En pocas semanas, el gobierno norteamericano y sus aliados quisieron darle un vuelco a la estrategia para restaurar la democracia en Caracas.
Tardíamente convencidos de que todo lo emprendido hasta ahora ha sido un desastre, quisieron dar un salto estratégico de la noche a la mañana.
Salto animado por un duro cargo de conciencia: que todo cuanto se han inventado en año y medio solo ha servido para consolidar a Maduro en el poder.
Primero fue la oferta de recompensas lanzada por la Casa Blanca. US$15 millones por Maduro, 10 por el séquito y 5 por los acólitos (Márquez y Santrich)
Poco después se anunció la quinta fase de la operación multinacional Orión, en la que el gobierno colombiano participa efusivamente.
Muchos pensaron que una cosa y la otra estaban perfectamente acompasadas y que formaban una suerte de tenaza para asfixiar a la dictadura.
Pero, en la práctica, Orión siguió siendo lo que siempre ha sido: un esfuerzo multilateral para contener el flujo de drogas.
Muy noble, muy loable, muy coordinada, pero, al fin y al cabo, solo eso; lo que siempre ha sido.
En cambio, el apetito por las recompensas pareció abrirse de manera desmedida.
De hecho, las empresas privadas de seguridad ya habían visto desde finales del año pasado que, en medio de todo ese desastre diplomático, un jugoso negocio se abría a sus pies.
Y el gobierno interino y paralelo de Juan Guaidó llegó a la misma conclusión al descubrir (¡como por encanto!) el curioso embrujo que los mercenarios han ejercido a lo largo de la historia.

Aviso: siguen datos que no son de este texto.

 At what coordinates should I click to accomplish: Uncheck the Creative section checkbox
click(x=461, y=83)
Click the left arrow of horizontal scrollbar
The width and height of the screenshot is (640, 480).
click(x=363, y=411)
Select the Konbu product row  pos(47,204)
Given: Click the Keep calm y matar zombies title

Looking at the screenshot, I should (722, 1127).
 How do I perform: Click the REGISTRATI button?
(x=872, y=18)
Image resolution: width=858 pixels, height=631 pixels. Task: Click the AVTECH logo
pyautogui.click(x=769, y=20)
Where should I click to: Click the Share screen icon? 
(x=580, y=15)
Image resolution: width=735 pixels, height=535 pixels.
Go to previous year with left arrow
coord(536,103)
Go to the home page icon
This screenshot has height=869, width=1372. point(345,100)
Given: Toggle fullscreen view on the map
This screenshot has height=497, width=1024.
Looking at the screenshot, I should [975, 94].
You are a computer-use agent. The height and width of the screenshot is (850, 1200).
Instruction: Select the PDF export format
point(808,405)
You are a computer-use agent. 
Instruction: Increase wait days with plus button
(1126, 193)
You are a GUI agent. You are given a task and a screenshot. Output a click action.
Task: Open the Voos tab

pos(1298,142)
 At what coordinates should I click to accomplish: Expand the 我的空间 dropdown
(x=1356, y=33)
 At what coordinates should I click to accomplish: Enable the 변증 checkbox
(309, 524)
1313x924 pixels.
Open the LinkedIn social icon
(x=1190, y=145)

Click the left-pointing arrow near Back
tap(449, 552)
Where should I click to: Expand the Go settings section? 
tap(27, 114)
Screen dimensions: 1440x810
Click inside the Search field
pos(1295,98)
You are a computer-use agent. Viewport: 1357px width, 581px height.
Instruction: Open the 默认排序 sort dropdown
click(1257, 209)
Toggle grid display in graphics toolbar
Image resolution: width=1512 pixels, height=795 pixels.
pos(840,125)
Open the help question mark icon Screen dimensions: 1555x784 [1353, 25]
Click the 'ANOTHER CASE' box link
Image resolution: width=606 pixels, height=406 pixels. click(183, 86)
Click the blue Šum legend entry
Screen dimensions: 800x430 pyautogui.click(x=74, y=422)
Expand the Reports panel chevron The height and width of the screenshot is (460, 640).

Por ende, llegaron a un acuerdo, firmaron un contrato y luego comenzaron los incumplimientos, los malos entendidos, la supervisión imposible, es decir, el síndrome de Aladino: aquello de entregar la lámpara antes de salir del foso.
Después vino el reclutamiento. Generalmente, los mercenarios están bien entrenados, pero requieren ampliar el círculo. Y el círculo se contaminó de inmediato con cazafortunas de poca monta y pirómanos de oficio.
Más tarde desarrollaron el entrenamiento. Dicen que en la Guajira. Pero donde quiera que haya sido, no fue más que una rutina de gimnasio virtual para jubilados.
Y por último, el desembarco, el equipamiento y la operación propiamente dicha, tan solo para concluir que, ante semejante payasada, Bahía Cochinos merece medalla de excelencia en la antología del emprendimiento.
Para decirlo de otro modo, la “Operación Gedeón” no es más que el último eslabón del fracaso estratégico en la lucha contra las dictaduras totalitarias.
En consecuencia, ¿puede Colombia seguir reconociendo a un gobierno paralelo que ha incurrido en estas prácticas opacas solo porque Maduro le resulta detestable?
¿Puede seguir este rumbo estratégico cataclísmico o ha llegado el momento de refinar el pensamiento estratégico para no seguir fortaleciendo al dictador y sus secuaces?